_WHAT NEEDS TO BE DONE_. Can you print every record below exactly as written?

_SUPPLIED MATERIAL_.

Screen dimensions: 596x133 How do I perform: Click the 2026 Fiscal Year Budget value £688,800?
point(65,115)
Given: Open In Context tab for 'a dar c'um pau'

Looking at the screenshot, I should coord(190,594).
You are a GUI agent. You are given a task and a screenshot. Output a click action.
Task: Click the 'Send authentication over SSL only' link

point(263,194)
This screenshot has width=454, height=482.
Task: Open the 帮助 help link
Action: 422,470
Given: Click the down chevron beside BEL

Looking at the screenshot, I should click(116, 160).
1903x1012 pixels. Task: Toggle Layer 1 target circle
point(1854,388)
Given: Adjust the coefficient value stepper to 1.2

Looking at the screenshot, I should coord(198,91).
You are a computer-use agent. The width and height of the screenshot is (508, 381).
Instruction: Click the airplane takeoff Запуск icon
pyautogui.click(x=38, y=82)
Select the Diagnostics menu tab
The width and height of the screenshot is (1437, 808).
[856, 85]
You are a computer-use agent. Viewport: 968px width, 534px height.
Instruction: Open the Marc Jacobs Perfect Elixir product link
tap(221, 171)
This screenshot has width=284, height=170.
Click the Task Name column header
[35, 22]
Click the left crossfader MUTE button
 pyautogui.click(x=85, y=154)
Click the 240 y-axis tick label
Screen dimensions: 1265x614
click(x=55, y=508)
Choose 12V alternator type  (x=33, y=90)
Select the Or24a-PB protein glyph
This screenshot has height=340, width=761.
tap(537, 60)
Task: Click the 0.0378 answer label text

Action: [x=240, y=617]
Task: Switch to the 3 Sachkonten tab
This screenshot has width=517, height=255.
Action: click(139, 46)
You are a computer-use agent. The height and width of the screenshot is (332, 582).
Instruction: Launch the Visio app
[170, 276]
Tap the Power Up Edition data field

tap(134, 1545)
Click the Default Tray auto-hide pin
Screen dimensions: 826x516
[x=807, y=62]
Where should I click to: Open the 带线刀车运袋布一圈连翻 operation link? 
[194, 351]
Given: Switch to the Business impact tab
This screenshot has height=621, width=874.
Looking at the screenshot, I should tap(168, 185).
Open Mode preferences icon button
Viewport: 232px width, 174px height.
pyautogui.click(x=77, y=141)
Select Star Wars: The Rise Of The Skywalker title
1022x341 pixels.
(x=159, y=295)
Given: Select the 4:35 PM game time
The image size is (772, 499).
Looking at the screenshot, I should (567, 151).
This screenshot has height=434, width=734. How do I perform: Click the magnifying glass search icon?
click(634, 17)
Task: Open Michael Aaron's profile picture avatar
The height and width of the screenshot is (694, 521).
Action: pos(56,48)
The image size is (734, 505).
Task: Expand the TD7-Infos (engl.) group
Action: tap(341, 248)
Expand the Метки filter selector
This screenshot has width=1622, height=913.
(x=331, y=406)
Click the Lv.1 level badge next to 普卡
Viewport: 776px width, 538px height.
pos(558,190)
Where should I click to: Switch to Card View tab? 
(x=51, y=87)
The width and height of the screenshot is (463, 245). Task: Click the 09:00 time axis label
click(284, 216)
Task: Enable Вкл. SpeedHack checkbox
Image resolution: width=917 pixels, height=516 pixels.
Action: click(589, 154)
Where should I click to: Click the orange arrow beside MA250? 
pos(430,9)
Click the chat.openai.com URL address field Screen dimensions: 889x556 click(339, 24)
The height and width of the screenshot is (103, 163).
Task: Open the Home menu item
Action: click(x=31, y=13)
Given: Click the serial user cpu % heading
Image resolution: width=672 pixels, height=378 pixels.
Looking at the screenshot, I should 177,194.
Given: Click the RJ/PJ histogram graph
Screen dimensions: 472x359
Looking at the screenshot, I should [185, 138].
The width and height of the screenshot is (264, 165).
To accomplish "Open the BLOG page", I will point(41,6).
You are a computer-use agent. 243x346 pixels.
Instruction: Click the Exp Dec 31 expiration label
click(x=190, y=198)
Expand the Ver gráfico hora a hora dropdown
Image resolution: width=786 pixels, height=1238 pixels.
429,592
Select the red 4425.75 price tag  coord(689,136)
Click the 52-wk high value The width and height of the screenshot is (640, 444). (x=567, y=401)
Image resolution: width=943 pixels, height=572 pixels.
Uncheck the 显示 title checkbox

_ANSWER TO THE EXERCISE_.
Screen dimensions: 596x133 How do I perform: Click the 2026 Fiscal Year Budget value £688,800?
point(65,115)
Given: Open In Context tab for 'a dar c'um pau'

Looking at the screenshot, I should coord(190,594).
You are a GUI agent. You are given a task and a screenshot. Output a click action.
Task: Click the 'Send authentication over SSL only' link

point(263,194)
This screenshot has width=454, height=482.
Task: Open the 帮助 help link
Action: 422,470
Given: Click the down chevron beside BEL

Looking at the screenshot, I should click(116, 160).
1903x1012 pixels. Task: Toggle Layer 1 target circle
point(1854,388)
Given: Adjust the coefficient value stepper to 1.2

Looking at the screenshot, I should coord(198,91).
You are a computer-use agent. The width and height of the screenshot is (508, 381).
Instruction: Click the airplane takeoff Запуск icon
pyautogui.click(x=38, y=82)
Select the Diagnostics menu tab
The width and height of the screenshot is (1437, 808).
[856, 85]
You are a computer-use agent. Viewport: 968px width, 534px height.
Instruction: Open the Marc Jacobs Perfect Elixir product link
tap(221, 171)
This screenshot has width=284, height=170.
Click the Task Name column header
[35, 22]
Click the left crossfader MUTE button
 pyautogui.click(x=85, y=154)
Click the 240 y-axis tick label
Screen dimensions: 1265x614
click(x=55, y=508)
Choose 12V alternator type  (x=33, y=90)
Select the Or24a-PB protein glyph
This screenshot has height=340, width=761.
tap(537, 60)
Task: Click the 0.0378 answer label text

Action: [x=240, y=617]
Task: Switch to the 3 Sachkonten tab
This screenshot has width=517, height=255.
Action: click(139, 46)
You are a computer-use agent. The height and width of the screenshot is (332, 582).
Instruction: Launch the Visio app
[170, 276]
Tap the Power Up Edition data field

tap(134, 1545)
Click the Default Tray auto-hide pin
Screen dimensions: 826x516
[x=807, y=62]
Where should I click to: Open the 带线刀车运袋布一圈连翻 operation link? 
[194, 351]
Given: Switch to the Business impact tab
This screenshot has height=621, width=874.
Looking at the screenshot, I should tap(168, 185).
Open Mode preferences icon button
Viewport: 232px width, 174px height.
pyautogui.click(x=77, y=141)
Select Star Wars: The Rise Of The Skywalker title
1022x341 pixels.
(x=159, y=295)
Given: Select the 4:35 PM game time
The image size is (772, 499).
Looking at the screenshot, I should (567, 151).
This screenshot has height=434, width=734. How do I perform: Click the magnifying glass search icon?
click(634, 17)
Task: Open Michael Aaron's profile picture avatar
The height and width of the screenshot is (694, 521).
Action: pos(56,48)
The image size is (734, 505).
Task: Expand the TD7-Infos (engl.) group
Action: tap(341, 248)
Expand the Метки filter selector
This screenshot has width=1622, height=913.
(x=331, y=406)
Click the Lv.1 level badge next to 普卡
Viewport: 776px width, 538px height.
pos(558,190)
Where should I click to: Switch to Card View tab? 
(x=51, y=87)
The width and height of the screenshot is (463, 245). Task: Click the 09:00 time axis label
click(284, 216)
Task: Enable Вкл. SpeedHack checkbox
Image resolution: width=917 pixels, height=516 pixels.
Action: click(589, 154)
Where should I click to: Click the orange arrow beside MA250? 
pos(430,9)
Click the chat.openai.com URL address field Screen dimensions: 889x556 click(339, 24)
The height and width of the screenshot is (103, 163).
Task: Open the Home menu item
Action: click(x=31, y=13)
Given: Click the serial user cpu % heading
Image resolution: width=672 pixels, height=378 pixels.
Looking at the screenshot, I should 177,194.
Given: Click the RJ/PJ histogram graph
Screen dimensions: 472x359
Looking at the screenshot, I should [185, 138].
The width and height of the screenshot is (264, 165).
To accomplish "Open the BLOG page", I will point(41,6).
You are a computer-use agent. 243x346 pixels.
Instruction: Click the Exp Dec 31 expiration label
click(x=190, y=198)
Expand the Ver gráfico hora a hora dropdown
Image resolution: width=786 pixels, height=1238 pixels.
429,592
Select the red 4425.75 price tag  coord(689,136)
Click the 52-wk high value The width and height of the screenshot is (640, 444). (x=567, y=401)
Image resolution: width=943 pixels, height=572 pixels.
Uncheck the 显示 title checkbox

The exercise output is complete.